Deshalb wird man in der Chefetage stur bleiben, allerhöchstens Symbolpolitik betreiben und irgendwelche halbgaren Gespräche anbieten, die keine Option für die Lösung des Problems beinhalten. Damit ist der Konflikt vorerst konserviert, die Lage wird weiter eskalieren und wir werden in den kommenden Monaten einen Spielabbruch erleben.

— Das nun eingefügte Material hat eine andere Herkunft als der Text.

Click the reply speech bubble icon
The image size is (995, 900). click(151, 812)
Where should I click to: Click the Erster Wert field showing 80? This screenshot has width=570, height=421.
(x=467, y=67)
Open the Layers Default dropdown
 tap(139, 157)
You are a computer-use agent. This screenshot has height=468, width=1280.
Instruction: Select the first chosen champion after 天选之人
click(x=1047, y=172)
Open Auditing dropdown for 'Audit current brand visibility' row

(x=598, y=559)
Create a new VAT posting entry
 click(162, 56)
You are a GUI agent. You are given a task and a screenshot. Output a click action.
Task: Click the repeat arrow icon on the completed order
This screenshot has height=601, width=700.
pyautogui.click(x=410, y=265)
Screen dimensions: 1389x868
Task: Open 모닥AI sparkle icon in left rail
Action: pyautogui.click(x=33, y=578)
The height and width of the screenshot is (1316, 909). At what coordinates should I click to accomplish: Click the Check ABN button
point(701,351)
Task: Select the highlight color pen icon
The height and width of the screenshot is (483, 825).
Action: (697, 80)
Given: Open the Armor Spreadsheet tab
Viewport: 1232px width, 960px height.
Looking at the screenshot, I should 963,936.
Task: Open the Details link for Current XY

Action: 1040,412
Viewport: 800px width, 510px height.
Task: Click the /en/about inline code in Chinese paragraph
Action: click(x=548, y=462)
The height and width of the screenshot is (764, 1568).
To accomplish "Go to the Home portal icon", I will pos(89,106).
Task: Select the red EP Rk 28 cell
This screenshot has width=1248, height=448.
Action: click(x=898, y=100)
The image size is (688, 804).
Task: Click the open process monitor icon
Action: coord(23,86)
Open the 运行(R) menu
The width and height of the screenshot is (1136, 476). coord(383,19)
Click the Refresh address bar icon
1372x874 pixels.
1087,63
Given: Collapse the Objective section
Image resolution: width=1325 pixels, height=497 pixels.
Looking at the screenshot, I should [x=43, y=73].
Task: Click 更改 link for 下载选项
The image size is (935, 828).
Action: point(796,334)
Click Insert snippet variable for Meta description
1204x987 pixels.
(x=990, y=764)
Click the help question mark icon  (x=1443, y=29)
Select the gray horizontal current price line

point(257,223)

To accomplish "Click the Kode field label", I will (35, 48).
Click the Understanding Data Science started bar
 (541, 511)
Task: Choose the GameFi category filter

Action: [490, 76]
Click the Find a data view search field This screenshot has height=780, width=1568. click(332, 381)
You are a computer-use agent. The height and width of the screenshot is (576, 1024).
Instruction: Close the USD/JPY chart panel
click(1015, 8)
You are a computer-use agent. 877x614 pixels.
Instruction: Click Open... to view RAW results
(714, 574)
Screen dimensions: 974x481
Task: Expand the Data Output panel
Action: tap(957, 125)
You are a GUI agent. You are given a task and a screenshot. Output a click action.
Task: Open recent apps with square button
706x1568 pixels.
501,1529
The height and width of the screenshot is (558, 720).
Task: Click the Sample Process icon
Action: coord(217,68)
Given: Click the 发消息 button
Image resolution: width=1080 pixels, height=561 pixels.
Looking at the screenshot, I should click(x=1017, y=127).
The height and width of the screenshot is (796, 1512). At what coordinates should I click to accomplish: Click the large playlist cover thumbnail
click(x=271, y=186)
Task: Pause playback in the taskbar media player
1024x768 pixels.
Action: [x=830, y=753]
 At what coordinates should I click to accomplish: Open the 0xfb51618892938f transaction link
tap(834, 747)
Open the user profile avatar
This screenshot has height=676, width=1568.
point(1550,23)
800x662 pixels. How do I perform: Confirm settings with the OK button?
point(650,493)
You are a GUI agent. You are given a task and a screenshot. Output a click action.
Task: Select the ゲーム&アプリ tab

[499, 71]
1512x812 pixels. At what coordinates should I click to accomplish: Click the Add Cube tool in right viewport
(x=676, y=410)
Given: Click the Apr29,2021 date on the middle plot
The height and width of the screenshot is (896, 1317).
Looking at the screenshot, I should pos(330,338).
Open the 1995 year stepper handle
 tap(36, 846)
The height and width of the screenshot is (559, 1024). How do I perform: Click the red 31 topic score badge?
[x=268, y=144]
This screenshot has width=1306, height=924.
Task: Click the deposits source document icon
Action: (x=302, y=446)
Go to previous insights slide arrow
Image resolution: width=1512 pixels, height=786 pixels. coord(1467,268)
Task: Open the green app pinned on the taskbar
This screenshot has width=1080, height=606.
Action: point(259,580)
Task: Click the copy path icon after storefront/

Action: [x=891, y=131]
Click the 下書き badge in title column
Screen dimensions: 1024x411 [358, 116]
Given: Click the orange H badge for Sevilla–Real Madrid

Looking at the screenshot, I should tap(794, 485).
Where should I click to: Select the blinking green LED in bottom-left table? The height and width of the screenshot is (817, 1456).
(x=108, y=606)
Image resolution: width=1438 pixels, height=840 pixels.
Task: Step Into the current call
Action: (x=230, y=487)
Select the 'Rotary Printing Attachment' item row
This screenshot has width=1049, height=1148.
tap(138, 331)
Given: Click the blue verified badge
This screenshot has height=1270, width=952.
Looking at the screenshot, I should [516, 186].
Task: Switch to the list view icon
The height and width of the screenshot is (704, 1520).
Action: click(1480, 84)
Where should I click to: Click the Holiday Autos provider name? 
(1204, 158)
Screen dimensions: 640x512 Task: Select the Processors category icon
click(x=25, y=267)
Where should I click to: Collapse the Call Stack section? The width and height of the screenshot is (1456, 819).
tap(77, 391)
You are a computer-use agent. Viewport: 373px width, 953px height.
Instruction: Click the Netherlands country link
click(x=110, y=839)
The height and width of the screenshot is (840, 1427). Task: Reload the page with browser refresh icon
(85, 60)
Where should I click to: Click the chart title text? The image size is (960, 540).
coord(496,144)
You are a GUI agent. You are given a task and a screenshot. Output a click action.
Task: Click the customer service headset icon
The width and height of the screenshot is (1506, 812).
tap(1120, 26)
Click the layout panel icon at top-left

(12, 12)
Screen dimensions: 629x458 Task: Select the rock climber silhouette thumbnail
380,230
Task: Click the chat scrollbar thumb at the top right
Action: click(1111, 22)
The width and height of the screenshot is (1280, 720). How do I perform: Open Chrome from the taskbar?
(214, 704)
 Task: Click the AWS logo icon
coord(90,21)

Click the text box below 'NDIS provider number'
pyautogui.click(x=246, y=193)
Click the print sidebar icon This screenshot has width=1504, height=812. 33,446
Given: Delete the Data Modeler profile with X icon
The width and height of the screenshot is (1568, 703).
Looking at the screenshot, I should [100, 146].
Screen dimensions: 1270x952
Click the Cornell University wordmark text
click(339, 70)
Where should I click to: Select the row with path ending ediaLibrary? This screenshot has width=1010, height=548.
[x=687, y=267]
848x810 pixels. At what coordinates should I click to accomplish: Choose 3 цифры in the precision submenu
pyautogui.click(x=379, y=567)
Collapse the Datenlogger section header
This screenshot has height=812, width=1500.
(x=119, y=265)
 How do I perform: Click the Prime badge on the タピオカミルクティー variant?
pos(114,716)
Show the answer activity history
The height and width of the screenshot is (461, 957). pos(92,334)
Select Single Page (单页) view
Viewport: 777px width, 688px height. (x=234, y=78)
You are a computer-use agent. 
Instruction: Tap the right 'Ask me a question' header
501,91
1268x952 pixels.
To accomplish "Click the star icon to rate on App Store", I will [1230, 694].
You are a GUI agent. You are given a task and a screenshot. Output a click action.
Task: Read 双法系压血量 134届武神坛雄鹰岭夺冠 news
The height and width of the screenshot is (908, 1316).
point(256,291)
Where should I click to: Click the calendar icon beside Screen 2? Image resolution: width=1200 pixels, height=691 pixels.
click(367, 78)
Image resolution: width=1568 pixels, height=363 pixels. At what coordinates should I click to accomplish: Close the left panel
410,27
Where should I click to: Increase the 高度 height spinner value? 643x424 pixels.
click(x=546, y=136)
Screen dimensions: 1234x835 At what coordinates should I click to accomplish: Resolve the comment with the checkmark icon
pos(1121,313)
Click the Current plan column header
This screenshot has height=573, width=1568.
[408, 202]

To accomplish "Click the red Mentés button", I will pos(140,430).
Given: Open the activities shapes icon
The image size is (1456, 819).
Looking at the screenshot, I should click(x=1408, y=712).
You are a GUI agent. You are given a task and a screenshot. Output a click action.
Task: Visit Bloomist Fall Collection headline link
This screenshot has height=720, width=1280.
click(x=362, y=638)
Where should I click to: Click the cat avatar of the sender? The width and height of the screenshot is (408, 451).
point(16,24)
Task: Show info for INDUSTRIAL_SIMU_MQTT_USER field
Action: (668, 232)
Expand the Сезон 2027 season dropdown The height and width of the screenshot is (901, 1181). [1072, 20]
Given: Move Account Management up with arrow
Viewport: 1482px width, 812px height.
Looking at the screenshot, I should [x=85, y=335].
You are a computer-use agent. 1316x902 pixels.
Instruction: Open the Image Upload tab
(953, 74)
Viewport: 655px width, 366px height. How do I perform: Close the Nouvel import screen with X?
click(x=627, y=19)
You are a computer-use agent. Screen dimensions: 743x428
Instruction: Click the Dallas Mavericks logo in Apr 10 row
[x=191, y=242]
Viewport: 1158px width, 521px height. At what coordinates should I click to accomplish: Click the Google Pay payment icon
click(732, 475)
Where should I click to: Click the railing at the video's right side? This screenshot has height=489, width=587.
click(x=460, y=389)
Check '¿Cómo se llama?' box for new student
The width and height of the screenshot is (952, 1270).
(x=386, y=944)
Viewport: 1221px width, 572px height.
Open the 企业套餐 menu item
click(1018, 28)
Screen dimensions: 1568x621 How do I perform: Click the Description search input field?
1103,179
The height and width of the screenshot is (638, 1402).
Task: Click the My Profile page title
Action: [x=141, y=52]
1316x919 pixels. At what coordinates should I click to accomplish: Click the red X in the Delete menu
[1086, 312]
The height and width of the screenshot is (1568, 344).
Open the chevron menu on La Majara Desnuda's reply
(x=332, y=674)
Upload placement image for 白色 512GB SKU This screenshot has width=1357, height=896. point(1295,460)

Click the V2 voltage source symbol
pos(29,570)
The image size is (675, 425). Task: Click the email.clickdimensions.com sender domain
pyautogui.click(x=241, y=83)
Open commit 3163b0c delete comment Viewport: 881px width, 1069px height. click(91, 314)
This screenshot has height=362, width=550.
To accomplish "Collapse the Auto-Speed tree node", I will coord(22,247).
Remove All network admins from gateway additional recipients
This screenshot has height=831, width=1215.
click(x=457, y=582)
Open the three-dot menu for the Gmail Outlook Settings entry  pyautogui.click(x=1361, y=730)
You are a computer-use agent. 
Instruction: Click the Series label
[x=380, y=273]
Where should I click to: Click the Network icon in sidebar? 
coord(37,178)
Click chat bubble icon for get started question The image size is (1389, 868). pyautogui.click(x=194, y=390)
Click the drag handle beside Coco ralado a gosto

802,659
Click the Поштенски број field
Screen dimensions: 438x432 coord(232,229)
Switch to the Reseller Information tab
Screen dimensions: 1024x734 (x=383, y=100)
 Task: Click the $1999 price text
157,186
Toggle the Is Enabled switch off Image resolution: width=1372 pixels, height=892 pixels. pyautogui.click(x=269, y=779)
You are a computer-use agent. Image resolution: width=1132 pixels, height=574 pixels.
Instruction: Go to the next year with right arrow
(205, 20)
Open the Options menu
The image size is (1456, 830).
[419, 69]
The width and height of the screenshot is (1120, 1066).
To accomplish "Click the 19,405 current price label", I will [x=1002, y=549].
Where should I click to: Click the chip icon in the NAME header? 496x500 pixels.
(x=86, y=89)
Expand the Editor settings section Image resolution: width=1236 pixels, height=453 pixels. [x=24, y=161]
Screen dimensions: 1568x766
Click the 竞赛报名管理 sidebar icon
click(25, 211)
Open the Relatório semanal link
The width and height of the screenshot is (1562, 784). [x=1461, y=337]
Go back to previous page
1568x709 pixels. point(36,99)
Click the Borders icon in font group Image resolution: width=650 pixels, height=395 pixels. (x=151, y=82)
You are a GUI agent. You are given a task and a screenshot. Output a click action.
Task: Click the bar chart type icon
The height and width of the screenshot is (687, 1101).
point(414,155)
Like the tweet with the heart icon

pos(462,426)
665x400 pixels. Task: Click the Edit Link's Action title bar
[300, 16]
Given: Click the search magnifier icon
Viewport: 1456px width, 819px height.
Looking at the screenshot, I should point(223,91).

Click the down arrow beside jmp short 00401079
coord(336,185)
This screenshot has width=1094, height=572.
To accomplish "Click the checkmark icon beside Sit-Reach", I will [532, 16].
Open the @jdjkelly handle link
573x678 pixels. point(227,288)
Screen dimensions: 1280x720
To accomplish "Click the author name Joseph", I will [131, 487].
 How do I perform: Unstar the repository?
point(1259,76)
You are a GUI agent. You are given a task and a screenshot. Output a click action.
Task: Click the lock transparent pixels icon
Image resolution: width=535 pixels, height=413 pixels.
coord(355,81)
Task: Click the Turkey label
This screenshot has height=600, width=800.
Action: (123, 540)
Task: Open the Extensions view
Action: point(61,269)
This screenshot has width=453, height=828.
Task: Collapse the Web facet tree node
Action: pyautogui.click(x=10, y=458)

Die Zeit spielt für die Fans, denn es gelingt ihnen für das Problem, das sich hinter den Protesten verbirgt, zu sensibilisieren und zunehmend Verständnis für ihre Protestaktionen zu gewinnen. In der kommenden Woche veröffentlichen wir an der Uni Würzburg eine repräsentative Studie, die wir gemeinsam mit den Meinungsforschern von Fan Q durchgeführt haben.
Die Ergebnisse haben es in sich: Mehr als 75 Prozent der befragten Fußballfans finden den Protest vom letzten Spieltag gut oder sehr gut! Gleichzeitig glauben ebenfalls 75 Prozent der Befragten, dass die Proteste keinen Einfluss auf die Entscheidungen der DFL haben werden.
Die Ergebnisse lassen für die Zukunft zweierlei erwarten. Erstens: Der Protest wird in der fußballinteressierten Öffentlichkeit weiter an Zustimmung gewinnen. Die Pfiffe aus der Kurve werden mehr und der Rückhalt für die Protestaktionen wird breiter. Zweitens: Die Schärfe der Proteste wird zunehmen, denn noch traut man den DFL-Oberen nicht zu, irgendeine tragfähige Lösung des selbst verbockten Problems herbeizuführen.
Mein Rat an die DFL-Spitze: Auch wenn es weh tut. Zeigt euch demütig, gebt den Fehler zu, überdenkt das ganze Verfahren nochmal neu und macht ernstzunehmende Gesprächsangebote. Alles andere mündet in Eskalation!